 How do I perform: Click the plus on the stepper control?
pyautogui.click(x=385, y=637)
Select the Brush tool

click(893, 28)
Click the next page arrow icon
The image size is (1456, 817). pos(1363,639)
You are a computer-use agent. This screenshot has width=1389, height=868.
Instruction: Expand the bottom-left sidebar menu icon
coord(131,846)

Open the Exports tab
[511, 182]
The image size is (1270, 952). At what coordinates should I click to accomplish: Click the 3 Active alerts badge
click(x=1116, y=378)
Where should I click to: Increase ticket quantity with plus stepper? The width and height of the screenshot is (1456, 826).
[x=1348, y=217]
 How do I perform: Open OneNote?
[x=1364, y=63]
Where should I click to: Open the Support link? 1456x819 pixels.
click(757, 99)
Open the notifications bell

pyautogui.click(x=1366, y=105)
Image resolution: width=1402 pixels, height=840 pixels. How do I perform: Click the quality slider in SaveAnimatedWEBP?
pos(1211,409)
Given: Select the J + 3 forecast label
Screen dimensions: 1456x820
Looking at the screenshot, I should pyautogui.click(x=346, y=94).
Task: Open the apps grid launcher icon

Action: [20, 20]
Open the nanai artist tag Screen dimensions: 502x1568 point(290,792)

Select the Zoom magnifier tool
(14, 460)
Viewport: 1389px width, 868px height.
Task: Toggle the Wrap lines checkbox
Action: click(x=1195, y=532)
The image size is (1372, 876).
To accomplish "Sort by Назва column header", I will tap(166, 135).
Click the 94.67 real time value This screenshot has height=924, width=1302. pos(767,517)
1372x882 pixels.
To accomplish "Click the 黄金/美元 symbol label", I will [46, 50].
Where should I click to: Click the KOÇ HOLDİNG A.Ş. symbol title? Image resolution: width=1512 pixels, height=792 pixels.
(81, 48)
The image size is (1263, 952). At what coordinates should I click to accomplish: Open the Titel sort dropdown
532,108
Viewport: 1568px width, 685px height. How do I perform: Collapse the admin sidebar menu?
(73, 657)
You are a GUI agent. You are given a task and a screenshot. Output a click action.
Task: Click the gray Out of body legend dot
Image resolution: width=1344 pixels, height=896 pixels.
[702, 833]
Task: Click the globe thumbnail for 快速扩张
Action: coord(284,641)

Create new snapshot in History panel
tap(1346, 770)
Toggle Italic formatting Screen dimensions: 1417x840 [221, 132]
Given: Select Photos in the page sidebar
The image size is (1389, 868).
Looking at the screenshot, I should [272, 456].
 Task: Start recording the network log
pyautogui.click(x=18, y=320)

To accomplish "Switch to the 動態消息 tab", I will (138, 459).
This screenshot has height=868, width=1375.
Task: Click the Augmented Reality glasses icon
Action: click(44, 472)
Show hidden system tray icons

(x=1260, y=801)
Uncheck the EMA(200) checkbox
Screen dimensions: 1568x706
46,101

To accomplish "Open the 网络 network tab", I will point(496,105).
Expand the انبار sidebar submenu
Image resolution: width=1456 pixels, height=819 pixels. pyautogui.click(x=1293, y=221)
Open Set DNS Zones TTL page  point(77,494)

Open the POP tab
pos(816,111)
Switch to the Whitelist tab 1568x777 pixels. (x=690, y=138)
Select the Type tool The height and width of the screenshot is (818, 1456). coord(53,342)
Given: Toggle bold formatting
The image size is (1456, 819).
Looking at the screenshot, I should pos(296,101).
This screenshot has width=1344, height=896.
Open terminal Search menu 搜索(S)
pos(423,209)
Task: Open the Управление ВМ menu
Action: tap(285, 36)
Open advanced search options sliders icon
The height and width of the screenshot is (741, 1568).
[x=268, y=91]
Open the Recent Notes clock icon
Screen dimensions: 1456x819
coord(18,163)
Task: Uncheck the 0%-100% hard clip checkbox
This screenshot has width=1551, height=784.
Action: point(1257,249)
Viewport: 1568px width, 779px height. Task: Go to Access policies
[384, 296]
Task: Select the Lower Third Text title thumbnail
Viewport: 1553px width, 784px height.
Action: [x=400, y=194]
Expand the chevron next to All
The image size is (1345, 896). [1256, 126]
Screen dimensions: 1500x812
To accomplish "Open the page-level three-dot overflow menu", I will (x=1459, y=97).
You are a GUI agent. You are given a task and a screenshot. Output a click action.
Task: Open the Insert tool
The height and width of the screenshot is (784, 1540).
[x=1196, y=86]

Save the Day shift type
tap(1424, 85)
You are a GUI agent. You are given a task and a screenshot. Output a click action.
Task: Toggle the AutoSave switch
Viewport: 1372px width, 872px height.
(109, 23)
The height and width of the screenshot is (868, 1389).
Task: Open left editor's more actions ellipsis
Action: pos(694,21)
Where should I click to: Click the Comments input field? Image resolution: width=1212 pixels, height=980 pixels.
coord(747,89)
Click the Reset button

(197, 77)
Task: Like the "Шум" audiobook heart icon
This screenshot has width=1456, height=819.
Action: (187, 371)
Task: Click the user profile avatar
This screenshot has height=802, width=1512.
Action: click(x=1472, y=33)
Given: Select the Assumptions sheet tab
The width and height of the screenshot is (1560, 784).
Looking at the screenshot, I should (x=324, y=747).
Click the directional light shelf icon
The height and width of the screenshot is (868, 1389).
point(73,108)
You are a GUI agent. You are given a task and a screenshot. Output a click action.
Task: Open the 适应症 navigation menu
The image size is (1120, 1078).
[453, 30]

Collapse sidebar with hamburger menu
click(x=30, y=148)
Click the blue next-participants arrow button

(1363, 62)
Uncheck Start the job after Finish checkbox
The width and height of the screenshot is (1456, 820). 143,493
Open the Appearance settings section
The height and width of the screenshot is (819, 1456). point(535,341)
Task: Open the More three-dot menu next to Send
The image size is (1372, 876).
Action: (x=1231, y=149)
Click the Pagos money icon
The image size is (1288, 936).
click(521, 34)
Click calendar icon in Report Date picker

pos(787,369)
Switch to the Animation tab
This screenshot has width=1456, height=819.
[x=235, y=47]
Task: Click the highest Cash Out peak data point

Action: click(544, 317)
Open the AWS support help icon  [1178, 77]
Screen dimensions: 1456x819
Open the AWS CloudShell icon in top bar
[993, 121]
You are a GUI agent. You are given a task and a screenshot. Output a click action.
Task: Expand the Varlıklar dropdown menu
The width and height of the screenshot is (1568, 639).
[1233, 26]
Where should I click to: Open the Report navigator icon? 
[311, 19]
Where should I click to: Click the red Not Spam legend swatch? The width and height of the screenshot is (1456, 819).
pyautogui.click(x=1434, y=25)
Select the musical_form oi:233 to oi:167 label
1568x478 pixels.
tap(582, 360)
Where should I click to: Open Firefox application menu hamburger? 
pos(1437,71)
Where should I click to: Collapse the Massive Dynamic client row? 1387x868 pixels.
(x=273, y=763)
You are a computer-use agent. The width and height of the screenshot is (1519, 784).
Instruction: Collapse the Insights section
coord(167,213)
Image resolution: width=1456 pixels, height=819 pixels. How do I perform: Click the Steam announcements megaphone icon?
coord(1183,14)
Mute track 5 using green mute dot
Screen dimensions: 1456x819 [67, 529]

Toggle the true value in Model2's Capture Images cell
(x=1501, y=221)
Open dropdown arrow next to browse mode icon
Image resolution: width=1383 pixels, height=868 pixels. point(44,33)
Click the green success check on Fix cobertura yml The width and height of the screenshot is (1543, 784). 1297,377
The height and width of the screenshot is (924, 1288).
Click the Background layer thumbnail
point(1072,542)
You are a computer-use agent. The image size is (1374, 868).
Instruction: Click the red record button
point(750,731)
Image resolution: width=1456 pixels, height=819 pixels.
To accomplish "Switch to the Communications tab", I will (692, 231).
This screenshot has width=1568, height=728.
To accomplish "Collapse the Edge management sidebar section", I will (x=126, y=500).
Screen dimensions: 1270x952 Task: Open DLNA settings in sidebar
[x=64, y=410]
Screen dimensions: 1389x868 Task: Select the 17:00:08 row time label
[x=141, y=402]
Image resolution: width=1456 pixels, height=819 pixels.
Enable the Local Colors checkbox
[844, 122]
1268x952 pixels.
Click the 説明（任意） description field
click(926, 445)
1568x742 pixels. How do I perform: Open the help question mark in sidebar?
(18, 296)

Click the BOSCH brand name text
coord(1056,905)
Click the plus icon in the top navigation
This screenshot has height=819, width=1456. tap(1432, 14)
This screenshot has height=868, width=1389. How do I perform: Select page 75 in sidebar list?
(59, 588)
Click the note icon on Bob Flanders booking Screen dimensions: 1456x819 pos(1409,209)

## What the exercise asks:
State the number of lines in the preceding data that contain the word "three", and nothing besides.

## Answer area:
2